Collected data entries
--

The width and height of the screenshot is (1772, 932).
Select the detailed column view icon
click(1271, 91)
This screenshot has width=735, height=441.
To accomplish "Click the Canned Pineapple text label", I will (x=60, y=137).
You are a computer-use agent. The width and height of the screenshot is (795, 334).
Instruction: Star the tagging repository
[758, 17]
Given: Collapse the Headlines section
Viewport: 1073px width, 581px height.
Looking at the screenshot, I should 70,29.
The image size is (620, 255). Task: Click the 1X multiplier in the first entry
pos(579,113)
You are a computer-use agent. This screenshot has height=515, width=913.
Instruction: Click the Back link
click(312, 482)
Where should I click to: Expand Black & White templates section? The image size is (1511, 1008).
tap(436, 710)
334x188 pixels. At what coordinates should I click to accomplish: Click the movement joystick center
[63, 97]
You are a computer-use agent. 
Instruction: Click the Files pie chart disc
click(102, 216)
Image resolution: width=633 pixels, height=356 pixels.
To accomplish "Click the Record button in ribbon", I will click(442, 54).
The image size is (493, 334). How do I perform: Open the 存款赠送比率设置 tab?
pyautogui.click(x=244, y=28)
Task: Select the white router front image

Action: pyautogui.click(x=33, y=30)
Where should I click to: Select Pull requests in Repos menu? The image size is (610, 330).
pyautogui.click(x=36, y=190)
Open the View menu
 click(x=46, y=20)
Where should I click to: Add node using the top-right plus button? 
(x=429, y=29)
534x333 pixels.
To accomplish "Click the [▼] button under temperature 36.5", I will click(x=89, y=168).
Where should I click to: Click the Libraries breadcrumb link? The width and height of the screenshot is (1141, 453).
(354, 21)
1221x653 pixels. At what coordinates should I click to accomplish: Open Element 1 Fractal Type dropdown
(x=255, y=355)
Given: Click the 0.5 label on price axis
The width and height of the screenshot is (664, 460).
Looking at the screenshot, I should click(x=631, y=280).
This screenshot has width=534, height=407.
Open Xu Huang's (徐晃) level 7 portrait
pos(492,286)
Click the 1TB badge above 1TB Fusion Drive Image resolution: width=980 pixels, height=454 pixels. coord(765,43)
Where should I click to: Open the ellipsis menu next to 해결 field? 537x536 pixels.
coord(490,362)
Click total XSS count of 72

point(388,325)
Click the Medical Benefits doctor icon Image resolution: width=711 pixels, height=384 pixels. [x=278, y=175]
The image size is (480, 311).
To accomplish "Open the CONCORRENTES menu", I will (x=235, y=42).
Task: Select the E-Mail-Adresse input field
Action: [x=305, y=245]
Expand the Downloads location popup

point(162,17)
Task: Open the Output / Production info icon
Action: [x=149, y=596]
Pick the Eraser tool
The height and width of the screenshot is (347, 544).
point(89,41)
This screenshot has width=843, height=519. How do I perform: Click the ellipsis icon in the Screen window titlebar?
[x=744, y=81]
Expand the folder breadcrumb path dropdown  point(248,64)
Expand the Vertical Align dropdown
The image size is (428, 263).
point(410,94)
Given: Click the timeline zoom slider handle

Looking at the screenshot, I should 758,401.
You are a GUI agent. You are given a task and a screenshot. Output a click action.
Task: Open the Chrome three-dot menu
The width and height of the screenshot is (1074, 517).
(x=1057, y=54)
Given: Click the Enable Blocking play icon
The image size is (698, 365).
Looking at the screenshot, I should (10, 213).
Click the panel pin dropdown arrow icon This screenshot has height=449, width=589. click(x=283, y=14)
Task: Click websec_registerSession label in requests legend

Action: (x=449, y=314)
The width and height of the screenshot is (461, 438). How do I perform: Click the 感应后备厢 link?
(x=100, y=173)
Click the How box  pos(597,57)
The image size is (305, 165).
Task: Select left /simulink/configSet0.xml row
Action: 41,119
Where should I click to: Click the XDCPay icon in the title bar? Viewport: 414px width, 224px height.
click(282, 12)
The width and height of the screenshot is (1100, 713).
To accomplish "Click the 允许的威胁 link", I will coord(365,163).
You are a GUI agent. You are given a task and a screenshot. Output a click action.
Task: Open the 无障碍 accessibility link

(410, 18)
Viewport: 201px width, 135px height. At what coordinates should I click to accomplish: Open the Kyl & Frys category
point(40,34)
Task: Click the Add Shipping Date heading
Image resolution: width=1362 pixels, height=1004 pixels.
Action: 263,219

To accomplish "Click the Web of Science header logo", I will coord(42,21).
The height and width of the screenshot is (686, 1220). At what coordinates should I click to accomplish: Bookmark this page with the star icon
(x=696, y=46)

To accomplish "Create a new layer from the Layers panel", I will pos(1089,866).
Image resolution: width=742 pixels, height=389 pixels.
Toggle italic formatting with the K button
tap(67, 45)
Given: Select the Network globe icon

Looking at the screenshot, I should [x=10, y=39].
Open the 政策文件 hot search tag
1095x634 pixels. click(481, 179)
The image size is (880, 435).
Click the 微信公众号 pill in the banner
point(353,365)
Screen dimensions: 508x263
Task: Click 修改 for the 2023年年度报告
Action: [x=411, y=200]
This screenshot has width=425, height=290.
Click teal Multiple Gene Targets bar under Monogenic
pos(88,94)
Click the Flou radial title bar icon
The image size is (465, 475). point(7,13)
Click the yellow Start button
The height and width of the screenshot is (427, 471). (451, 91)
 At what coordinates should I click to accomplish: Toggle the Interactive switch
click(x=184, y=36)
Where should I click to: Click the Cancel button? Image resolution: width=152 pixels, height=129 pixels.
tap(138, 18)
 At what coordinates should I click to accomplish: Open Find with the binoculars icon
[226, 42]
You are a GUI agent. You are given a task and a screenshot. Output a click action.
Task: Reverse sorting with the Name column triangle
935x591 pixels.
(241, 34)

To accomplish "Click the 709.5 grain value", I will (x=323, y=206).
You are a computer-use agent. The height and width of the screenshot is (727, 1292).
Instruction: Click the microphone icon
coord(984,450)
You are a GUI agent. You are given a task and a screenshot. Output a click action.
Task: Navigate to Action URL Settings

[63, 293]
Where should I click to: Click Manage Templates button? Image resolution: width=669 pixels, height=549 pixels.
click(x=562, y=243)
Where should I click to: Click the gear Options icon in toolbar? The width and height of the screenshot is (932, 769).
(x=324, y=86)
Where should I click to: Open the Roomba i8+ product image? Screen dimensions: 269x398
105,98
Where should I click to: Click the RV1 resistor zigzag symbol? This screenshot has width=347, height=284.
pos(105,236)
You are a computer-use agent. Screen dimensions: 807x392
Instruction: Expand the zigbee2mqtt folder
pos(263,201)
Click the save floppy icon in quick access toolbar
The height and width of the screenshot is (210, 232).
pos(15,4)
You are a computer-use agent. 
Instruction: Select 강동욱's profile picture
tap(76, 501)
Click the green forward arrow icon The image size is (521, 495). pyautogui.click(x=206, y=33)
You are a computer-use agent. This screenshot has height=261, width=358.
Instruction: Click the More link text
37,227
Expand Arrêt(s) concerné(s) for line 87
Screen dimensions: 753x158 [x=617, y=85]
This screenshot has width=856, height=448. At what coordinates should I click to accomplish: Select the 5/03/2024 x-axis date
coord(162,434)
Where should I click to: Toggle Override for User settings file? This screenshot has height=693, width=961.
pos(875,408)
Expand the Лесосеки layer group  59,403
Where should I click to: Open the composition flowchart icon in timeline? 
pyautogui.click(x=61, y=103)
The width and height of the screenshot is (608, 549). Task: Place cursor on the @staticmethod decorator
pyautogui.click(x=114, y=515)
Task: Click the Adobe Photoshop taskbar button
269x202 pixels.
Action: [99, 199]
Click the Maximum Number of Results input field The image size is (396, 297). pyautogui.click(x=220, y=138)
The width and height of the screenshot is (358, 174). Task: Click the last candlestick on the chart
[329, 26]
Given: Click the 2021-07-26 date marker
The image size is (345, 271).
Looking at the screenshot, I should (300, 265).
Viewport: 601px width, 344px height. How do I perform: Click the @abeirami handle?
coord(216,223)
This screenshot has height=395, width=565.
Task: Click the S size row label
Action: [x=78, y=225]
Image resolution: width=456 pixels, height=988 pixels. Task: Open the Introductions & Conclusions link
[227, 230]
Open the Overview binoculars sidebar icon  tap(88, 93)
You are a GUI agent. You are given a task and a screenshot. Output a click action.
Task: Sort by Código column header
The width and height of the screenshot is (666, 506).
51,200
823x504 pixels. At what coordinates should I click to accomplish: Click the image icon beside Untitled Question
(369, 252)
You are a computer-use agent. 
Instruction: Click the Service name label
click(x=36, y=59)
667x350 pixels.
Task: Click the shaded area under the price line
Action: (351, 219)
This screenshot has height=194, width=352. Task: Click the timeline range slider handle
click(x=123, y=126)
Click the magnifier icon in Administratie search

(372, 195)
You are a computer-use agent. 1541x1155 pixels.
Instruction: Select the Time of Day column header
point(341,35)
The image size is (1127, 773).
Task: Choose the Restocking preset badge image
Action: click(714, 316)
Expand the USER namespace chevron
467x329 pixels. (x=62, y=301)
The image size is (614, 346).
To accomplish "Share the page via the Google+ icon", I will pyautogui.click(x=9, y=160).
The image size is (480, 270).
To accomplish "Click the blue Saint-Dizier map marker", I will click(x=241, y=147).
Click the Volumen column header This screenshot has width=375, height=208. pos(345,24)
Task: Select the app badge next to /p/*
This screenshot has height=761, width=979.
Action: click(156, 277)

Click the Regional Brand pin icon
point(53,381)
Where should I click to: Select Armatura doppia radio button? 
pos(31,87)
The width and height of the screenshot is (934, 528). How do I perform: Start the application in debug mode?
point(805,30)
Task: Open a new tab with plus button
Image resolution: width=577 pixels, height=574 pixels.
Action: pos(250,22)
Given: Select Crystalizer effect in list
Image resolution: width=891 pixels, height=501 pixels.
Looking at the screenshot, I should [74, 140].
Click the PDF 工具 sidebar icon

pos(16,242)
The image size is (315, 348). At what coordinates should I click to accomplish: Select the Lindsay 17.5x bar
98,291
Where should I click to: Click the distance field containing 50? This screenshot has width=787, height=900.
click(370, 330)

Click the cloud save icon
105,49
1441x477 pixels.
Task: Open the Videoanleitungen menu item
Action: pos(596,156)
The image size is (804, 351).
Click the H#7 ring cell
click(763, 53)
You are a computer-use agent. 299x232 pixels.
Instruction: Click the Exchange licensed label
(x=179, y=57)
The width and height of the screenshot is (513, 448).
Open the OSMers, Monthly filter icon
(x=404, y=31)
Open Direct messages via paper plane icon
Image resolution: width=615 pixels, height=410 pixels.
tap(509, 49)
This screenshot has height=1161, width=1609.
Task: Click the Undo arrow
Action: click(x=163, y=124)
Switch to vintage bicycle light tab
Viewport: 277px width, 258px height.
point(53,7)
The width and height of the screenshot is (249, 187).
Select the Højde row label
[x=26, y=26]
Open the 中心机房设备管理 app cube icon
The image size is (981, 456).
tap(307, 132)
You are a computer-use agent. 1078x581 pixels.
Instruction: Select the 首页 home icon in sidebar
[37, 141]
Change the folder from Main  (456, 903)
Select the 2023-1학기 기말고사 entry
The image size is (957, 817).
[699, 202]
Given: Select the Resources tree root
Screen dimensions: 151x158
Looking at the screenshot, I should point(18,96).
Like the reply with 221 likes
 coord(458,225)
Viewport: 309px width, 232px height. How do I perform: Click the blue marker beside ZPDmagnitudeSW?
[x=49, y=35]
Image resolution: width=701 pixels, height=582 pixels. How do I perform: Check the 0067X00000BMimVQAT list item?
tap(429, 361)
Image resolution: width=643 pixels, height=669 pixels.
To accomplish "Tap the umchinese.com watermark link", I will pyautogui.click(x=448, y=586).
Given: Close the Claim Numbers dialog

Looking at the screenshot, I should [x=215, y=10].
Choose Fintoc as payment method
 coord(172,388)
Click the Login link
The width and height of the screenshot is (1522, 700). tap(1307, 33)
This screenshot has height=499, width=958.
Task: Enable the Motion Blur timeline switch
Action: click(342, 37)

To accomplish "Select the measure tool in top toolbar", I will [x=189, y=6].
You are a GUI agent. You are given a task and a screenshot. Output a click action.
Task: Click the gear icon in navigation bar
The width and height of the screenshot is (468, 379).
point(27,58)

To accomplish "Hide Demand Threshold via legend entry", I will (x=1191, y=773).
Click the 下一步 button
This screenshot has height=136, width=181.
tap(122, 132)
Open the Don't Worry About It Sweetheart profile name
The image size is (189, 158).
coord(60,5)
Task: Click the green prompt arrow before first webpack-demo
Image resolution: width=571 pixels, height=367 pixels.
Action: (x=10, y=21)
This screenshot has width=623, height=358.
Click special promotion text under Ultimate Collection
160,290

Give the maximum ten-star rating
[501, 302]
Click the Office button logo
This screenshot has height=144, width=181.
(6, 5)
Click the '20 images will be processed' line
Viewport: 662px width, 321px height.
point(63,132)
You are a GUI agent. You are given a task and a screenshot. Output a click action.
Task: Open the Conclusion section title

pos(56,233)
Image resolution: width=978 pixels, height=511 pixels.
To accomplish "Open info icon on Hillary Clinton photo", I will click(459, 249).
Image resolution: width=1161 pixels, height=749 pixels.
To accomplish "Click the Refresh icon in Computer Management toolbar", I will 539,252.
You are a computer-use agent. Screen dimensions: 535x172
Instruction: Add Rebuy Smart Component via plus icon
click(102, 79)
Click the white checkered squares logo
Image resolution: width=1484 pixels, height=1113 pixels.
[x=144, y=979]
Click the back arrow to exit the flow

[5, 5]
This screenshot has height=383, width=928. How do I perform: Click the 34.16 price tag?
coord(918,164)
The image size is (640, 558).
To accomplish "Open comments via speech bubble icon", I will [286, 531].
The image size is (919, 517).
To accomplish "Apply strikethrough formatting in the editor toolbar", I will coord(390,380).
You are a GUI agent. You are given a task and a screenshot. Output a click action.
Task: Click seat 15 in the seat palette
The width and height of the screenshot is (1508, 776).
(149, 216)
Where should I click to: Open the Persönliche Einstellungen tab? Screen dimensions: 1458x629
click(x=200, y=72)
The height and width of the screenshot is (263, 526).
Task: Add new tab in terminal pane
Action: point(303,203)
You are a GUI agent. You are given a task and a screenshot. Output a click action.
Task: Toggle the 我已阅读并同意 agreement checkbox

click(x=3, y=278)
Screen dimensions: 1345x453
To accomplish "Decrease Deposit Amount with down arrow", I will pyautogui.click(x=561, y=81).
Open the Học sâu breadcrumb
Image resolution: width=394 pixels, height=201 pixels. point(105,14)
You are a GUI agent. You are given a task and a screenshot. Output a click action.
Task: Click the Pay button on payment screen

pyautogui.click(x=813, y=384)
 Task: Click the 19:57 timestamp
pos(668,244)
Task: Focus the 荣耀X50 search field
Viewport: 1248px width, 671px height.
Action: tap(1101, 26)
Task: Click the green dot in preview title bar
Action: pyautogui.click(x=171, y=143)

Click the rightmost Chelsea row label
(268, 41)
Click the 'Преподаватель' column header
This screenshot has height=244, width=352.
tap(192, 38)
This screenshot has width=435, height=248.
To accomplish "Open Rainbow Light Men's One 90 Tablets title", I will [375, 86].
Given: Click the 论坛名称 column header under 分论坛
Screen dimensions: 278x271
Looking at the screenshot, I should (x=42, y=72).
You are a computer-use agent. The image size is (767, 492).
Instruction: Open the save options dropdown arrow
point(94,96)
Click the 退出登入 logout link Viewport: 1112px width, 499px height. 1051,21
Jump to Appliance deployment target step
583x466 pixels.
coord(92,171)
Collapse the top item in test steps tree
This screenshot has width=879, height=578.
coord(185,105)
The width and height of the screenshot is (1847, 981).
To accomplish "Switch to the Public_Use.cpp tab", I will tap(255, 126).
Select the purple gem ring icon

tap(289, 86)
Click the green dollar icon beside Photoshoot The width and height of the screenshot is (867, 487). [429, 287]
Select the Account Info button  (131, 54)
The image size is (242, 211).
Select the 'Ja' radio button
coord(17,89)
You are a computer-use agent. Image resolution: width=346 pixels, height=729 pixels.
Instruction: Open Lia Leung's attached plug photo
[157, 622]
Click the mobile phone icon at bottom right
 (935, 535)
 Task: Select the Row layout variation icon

--

§ **Work to be completed**
Give back the lines of the data exactly as they are written, from the first line through the line containing "534x333 pixels.".

§ **Task answer**
The width and height of the screenshot is (1772, 932).
Select the detailed column view icon
click(1271, 91)
This screenshot has width=735, height=441.
To accomplish "Click the Canned Pineapple text label", I will (x=60, y=137).
You are a computer-use agent. The width and height of the screenshot is (795, 334).
Instruction: Star the tagging repository
[758, 17]
Given: Collapse the Headlines section
Viewport: 1073px width, 581px height.
Looking at the screenshot, I should 70,29.
The image size is (620, 255). Task: Click the 1X multiplier in the first entry
pos(579,113)
You are a computer-use agent. This screenshot has height=515, width=913.
Instruction: Click the Back link
click(312, 482)
Where should I click to: Expand Black & White templates section? The image size is (1511, 1008).
tap(436, 710)
334x188 pixels. At what coordinates should I click to accomplish: Click the movement joystick center
[63, 97]
You are a computer-use agent. 
Instruction: Click the Files pie chart disc
click(102, 216)
Image resolution: width=633 pixels, height=356 pixels.
To accomplish "Click the Record button in ribbon", I will click(442, 54).
The image size is (493, 334). How do I perform: Open the 存款赠送比率设置 tab?
pyautogui.click(x=244, y=28)
Task: Select the white router front image

Action: pyautogui.click(x=33, y=30)
Where should I click to: Select Pull requests in Repos menu? The image size is (610, 330).
pyautogui.click(x=36, y=190)
Open the View menu
 click(x=46, y=20)
Where should I click to: Add node using the top-right plus button? 
(x=429, y=29)
534x333 pixels.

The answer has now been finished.